Beschreib deinen Sound mal außerhalb aller Genre-Schubladen. Wie klingt deine Musik?
Das kann ich nicht beantworten. Zumindest nicht musiktheoretisch. Ich denke meine Musik ist bedrückend, düster, aber auch poppig und einfach synthetisch – wie ein dystopischer Traum, den man aber lieber erlebt, als einen vermeintlich „guten“ Traum. Meine Stimme ist sicherlich recht eingängig, und ich liebe es mit Harmonien zu spielen, da kommt der poppige Aspekt her – gleichzeitig bin ich insgesamt ein schwieriger Typ, das spiegelt sich auch in der Musik wieder. Ich würde sagen, wenn etwas zu schön ist, muss ich es kaputt machen, weil ich es nicht wahrhaben kann oder will. Kontraproduktiv zu sein, findet sich auch in meiner Musik wieder, an irgendeinem Punkt wird immer etwas Schönes zerstört, oder die Texte sind so drüber, dass man sich darüber wundern möchte.

Was sind deine ersten musikalischen Erinnerungen?

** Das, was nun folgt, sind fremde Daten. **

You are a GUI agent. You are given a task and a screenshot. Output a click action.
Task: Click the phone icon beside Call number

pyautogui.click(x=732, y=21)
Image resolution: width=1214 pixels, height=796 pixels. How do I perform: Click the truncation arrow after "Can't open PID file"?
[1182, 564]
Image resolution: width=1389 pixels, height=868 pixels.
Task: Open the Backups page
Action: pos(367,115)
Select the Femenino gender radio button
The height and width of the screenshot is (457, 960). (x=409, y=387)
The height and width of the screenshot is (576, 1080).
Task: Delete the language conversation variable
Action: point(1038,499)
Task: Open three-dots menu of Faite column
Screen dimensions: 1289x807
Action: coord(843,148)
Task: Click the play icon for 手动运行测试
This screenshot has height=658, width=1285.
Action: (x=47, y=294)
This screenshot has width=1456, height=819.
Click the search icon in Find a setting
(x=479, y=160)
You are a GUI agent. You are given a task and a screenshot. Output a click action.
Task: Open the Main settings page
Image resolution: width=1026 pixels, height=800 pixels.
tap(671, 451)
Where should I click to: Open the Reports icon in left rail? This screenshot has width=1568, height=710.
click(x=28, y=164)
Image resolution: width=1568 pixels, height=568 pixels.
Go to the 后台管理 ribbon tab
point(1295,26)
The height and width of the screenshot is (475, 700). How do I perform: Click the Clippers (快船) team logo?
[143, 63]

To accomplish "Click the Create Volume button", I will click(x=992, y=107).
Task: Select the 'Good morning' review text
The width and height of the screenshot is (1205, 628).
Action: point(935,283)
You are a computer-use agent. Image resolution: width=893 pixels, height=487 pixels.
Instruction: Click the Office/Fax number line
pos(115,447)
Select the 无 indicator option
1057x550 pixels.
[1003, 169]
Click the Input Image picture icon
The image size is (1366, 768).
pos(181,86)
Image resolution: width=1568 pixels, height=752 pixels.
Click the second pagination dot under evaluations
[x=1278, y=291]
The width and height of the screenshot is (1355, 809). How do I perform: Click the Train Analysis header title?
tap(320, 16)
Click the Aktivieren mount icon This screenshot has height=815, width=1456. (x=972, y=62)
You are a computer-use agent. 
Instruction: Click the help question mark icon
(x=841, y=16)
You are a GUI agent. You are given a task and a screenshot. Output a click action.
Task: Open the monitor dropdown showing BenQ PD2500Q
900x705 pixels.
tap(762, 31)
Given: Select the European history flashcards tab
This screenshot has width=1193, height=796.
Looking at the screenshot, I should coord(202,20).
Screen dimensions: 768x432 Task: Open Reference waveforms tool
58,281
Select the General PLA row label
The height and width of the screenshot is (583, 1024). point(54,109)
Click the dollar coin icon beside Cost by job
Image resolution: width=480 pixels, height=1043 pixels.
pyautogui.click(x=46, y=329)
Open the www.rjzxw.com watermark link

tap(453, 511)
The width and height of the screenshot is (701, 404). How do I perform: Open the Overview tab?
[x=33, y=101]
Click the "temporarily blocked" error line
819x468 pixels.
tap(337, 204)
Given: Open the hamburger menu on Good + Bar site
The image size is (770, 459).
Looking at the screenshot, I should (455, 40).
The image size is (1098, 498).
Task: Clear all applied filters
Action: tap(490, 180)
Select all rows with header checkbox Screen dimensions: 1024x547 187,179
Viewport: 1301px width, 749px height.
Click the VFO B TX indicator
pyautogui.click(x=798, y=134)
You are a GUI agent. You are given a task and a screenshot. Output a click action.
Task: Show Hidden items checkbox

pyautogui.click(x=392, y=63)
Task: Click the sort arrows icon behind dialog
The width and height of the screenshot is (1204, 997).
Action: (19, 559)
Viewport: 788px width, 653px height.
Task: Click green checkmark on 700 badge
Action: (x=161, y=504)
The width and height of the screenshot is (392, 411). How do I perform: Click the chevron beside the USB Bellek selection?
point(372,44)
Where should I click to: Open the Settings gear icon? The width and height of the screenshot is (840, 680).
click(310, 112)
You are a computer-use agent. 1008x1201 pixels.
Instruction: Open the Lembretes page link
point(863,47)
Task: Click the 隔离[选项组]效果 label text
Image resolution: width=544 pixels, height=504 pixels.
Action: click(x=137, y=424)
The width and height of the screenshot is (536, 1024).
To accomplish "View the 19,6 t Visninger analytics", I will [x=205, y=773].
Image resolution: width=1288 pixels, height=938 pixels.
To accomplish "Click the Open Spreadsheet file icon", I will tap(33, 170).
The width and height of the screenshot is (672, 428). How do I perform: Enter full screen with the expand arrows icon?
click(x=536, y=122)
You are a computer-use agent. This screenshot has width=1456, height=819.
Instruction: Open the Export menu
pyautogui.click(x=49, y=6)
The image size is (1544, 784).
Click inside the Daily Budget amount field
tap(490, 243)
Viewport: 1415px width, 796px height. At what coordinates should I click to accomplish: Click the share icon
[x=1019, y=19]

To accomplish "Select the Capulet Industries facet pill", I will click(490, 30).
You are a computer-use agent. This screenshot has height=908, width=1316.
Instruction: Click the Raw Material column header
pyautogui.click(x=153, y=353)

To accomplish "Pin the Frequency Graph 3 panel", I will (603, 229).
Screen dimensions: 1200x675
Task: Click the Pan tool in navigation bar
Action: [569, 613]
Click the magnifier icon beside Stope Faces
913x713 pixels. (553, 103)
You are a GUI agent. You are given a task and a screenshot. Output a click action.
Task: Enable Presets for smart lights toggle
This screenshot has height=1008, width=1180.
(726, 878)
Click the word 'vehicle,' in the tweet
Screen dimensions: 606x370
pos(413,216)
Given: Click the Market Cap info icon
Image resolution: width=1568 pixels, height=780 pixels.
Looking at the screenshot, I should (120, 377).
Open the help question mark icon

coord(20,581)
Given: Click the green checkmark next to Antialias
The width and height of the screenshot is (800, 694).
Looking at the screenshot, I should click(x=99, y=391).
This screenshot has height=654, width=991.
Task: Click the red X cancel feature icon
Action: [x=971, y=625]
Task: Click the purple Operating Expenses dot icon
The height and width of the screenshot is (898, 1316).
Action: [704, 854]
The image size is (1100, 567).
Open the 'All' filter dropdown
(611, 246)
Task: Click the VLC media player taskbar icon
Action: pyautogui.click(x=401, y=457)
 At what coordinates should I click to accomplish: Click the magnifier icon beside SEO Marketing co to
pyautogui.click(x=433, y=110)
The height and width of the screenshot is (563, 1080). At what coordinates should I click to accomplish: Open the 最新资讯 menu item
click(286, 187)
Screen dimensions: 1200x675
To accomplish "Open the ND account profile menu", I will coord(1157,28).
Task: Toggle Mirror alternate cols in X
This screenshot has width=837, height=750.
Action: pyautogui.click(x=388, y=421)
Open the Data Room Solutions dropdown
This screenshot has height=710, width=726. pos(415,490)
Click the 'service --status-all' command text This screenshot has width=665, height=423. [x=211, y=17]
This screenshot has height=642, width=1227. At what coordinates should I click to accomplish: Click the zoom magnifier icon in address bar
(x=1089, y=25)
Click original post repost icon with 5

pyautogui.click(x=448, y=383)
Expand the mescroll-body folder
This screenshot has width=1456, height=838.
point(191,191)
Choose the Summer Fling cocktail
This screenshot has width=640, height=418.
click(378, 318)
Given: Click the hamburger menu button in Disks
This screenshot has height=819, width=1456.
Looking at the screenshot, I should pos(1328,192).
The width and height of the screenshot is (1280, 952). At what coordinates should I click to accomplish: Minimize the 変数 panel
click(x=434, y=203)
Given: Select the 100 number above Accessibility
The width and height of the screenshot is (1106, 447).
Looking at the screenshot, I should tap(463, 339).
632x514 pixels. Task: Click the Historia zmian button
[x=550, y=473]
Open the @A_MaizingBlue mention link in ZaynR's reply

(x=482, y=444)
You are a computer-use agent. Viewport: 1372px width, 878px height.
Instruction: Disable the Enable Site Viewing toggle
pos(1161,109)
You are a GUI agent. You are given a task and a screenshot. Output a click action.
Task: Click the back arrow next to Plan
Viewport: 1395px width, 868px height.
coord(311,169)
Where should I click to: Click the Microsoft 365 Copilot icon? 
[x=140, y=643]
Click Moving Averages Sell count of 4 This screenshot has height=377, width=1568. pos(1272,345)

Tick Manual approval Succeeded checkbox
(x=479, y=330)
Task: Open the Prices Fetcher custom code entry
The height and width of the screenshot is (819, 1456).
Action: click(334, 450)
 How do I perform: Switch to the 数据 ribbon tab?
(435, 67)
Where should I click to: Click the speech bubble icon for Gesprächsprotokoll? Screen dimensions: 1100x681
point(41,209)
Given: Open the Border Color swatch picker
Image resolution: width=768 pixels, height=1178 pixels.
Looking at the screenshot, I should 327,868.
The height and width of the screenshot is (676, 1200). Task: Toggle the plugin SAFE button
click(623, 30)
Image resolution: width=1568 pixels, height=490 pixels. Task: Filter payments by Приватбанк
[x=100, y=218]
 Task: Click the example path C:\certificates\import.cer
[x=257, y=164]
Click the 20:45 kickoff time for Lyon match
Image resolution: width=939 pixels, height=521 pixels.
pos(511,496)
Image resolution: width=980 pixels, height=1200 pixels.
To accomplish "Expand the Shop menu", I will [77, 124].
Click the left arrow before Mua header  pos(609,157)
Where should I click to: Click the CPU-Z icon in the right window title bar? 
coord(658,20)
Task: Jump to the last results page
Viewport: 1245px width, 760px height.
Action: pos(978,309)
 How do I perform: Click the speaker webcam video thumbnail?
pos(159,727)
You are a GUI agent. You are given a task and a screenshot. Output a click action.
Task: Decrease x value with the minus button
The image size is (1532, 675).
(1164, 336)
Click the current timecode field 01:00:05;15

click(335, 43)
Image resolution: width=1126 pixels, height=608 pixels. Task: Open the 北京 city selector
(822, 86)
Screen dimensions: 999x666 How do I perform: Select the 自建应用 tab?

Ich habe schon als Kleinkind auf Töpfen rumgehämmert und Texte mitgesungen, die ich (da englisch) gar nicht verstanden habe. Ich weiß noch, dass ich mit fünf Jahren auf einem kleinen Karaoke-Festival in meinem Kindergarten gesungen habe. Ich habe mich einfach geweigert nur Lip-Sync zu machen und tatsächlich gesungen – und den Preis ins Haus geholt.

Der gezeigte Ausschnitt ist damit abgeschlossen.